Task instructions: Among the entries that follow, some lines contain the word "first". Show all of them.

Records for this task:
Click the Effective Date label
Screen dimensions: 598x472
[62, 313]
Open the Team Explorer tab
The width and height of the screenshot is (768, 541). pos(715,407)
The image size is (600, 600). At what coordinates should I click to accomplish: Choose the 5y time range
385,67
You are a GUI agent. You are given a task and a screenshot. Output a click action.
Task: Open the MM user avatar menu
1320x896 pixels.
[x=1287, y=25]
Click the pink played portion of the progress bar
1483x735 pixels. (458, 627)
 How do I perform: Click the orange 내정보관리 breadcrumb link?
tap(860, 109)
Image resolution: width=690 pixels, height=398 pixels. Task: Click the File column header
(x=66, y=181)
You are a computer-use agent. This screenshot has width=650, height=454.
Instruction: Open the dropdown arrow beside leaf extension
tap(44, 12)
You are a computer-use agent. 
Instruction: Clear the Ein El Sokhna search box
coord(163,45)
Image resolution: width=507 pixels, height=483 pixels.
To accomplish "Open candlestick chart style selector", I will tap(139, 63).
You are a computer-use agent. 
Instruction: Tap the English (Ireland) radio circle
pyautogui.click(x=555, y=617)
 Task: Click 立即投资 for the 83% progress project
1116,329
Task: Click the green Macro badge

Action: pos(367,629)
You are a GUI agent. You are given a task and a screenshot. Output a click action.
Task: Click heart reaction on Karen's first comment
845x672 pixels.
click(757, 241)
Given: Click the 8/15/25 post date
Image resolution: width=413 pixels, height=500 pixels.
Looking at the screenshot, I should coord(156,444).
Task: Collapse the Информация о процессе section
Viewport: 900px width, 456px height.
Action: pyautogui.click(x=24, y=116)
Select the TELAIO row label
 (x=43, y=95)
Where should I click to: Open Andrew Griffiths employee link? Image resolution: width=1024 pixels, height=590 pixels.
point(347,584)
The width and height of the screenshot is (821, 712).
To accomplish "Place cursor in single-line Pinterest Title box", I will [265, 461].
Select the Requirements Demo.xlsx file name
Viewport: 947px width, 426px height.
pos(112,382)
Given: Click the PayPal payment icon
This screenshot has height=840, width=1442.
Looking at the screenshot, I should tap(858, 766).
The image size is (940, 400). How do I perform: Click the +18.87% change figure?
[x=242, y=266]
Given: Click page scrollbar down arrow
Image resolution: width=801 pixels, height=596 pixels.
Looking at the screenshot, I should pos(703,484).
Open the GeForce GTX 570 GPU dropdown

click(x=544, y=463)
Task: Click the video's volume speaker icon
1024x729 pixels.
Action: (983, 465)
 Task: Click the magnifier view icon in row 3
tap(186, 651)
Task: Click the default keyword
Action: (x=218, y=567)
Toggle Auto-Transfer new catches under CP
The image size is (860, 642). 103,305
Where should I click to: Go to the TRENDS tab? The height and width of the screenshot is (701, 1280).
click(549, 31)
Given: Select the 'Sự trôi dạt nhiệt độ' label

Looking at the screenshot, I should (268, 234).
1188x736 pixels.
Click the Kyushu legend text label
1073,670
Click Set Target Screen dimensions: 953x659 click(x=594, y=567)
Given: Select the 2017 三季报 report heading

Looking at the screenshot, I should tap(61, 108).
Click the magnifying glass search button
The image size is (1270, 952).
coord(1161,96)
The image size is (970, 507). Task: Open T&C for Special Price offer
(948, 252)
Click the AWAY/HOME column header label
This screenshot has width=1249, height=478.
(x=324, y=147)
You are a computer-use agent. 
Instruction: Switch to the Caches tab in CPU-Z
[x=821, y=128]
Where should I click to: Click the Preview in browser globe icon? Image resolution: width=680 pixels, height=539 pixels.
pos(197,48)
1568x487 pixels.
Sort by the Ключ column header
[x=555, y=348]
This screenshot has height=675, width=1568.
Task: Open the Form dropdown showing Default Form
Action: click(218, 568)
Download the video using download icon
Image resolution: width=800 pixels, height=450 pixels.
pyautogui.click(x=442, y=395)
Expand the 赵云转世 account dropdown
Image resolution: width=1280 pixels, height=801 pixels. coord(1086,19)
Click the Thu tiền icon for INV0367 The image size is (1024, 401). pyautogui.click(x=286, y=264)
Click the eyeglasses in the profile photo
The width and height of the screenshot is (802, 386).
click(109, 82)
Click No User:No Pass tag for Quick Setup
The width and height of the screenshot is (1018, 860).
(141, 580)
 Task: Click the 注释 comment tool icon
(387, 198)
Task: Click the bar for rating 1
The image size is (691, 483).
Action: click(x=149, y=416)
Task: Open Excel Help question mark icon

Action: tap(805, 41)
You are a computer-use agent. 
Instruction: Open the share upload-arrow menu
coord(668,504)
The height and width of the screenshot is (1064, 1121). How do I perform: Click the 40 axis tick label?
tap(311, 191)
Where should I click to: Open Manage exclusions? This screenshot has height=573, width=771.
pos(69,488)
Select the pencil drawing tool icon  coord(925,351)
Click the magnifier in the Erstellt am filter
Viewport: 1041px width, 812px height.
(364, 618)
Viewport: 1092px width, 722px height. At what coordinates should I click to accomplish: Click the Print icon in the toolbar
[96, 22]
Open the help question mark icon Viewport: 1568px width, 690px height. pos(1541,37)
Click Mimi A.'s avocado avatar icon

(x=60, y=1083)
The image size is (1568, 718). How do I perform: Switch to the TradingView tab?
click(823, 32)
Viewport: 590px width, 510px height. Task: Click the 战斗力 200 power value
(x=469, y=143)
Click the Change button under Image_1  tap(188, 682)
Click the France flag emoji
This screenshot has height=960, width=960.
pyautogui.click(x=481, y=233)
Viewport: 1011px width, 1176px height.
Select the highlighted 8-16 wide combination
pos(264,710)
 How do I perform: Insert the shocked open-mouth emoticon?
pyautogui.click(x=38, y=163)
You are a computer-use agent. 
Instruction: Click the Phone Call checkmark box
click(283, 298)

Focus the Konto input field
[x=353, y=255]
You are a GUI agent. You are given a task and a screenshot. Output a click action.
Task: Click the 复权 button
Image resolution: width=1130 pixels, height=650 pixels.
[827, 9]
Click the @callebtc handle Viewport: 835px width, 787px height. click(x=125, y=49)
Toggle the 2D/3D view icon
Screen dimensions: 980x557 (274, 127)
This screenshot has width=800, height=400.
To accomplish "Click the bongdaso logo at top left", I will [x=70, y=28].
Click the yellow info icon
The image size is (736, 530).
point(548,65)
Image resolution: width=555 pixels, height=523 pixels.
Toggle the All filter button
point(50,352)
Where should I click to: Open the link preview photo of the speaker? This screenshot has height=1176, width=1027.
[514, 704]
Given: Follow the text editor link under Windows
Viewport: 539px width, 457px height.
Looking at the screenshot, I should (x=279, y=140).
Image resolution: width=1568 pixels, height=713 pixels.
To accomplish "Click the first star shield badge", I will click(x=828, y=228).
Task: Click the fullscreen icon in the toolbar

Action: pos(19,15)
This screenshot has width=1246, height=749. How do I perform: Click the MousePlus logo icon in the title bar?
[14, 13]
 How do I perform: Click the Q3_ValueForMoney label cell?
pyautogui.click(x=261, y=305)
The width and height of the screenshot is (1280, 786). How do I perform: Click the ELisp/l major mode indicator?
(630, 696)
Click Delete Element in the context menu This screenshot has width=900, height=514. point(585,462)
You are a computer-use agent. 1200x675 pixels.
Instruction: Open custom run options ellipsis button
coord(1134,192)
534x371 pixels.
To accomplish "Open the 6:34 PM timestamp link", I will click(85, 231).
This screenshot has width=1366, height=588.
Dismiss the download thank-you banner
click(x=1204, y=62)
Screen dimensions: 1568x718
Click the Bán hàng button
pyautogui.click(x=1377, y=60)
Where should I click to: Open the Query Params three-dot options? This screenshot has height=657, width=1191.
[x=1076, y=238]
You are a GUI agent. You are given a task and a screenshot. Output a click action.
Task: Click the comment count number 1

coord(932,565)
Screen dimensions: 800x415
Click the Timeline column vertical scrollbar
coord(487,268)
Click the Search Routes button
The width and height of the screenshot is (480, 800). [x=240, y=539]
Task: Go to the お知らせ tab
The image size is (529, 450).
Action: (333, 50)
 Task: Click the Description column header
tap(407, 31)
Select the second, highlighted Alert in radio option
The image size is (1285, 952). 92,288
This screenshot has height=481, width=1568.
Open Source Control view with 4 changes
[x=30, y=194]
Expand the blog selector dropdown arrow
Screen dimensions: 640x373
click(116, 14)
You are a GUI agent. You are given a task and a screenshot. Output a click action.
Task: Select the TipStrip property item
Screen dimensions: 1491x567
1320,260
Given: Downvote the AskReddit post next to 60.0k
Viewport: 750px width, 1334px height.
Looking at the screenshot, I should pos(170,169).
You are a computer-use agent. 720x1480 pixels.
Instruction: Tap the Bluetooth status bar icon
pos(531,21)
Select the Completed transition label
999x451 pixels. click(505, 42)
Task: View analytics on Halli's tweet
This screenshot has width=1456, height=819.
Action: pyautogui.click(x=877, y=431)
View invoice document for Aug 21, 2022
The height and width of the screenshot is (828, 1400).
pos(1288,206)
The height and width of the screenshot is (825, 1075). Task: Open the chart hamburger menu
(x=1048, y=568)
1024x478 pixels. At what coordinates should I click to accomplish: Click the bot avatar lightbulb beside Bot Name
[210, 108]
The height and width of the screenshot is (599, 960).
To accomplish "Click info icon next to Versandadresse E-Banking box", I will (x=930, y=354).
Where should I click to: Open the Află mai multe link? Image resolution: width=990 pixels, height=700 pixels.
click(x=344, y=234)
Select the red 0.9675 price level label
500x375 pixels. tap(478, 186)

Output below:
Task: Click heart reaction on Karen's first comment
To accomplish "Click the first star shield badge", I will click(x=828, y=228).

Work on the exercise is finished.